▶ [What the task asks]
Copy out every one of the records below, line for line and without any change.

▶ [Element and text location data]
····················

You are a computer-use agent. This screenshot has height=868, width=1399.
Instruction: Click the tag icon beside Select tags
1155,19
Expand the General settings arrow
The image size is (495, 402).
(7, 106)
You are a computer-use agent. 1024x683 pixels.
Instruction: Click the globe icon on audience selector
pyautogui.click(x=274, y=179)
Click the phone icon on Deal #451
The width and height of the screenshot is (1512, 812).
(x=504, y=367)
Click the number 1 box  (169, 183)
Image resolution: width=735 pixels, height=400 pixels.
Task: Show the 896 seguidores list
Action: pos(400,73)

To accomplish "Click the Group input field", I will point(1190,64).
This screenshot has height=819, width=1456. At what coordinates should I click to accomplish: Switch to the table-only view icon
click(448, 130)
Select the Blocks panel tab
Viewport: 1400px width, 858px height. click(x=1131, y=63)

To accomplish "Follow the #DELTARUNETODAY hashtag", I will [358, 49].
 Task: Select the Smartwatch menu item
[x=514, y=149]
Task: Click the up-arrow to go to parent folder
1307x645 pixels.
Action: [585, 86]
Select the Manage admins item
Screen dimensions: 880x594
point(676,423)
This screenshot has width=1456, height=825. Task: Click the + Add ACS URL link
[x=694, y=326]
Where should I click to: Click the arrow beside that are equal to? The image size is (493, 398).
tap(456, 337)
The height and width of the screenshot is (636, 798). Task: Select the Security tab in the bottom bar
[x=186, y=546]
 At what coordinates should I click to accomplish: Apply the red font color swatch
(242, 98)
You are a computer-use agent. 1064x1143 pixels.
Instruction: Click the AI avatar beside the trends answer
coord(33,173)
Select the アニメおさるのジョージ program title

····················

▶ [Problem solution]
You are a computer-use agent. This screenshot has height=868, width=1399.
Instruction: Click the tag icon beside Select tags
1155,19
Expand the General settings arrow
The image size is (495, 402).
(7, 106)
You are a computer-use agent. 1024x683 pixels.
Instruction: Click the globe icon on audience selector
pyautogui.click(x=274, y=179)
Click the phone icon on Deal #451
The width and height of the screenshot is (1512, 812).
(x=504, y=367)
Click the number 1 box  (169, 183)
Image resolution: width=735 pixels, height=400 pixels.
Task: Show the 896 seguidores list
Action: pos(400,73)

To accomplish "Click the Group input field", I will point(1190,64).
This screenshot has height=819, width=1456. At what coordinates should I click to accomplish: Switch to the table-only view icon
click(448, 130)
Select the Blocks panel tab
Viewport: 1400px width, 858px height. click(x=1131, y=63)

To accomplish "Follow the #DELTARUNETODAY hashtag", I will [358, 49].
 Task: Select the Smartwatch menu item
[x=514, y=149]
Task: Click the up-arrow to go to parent folder
1307x645 pixels.
Action: [585, 86]
Select the Manage admins item
Screen dimensions: 880x594
point(676,423)
This screenshot has width=1456, height=825. Task: Click the + Add ACS URL link
[x=694, y=326]
Where should I click to: Click the arrow beside that are equal to? The image size is (493, 398).
tap(456, 337)
The height and width of the screenshot is (636, 798). Task: Select the Security tab in the bottom bar
[x=186, y=546]
 At what coordinates should I click to accomplish: Apply the red font color swatch
(242, 98)
You are a computer-use agent. 1064x1143 pixels.
Instruction: Click the AI avatar beside the trends answer
coord(33,173)
Select the アニメおさるのジョージ program title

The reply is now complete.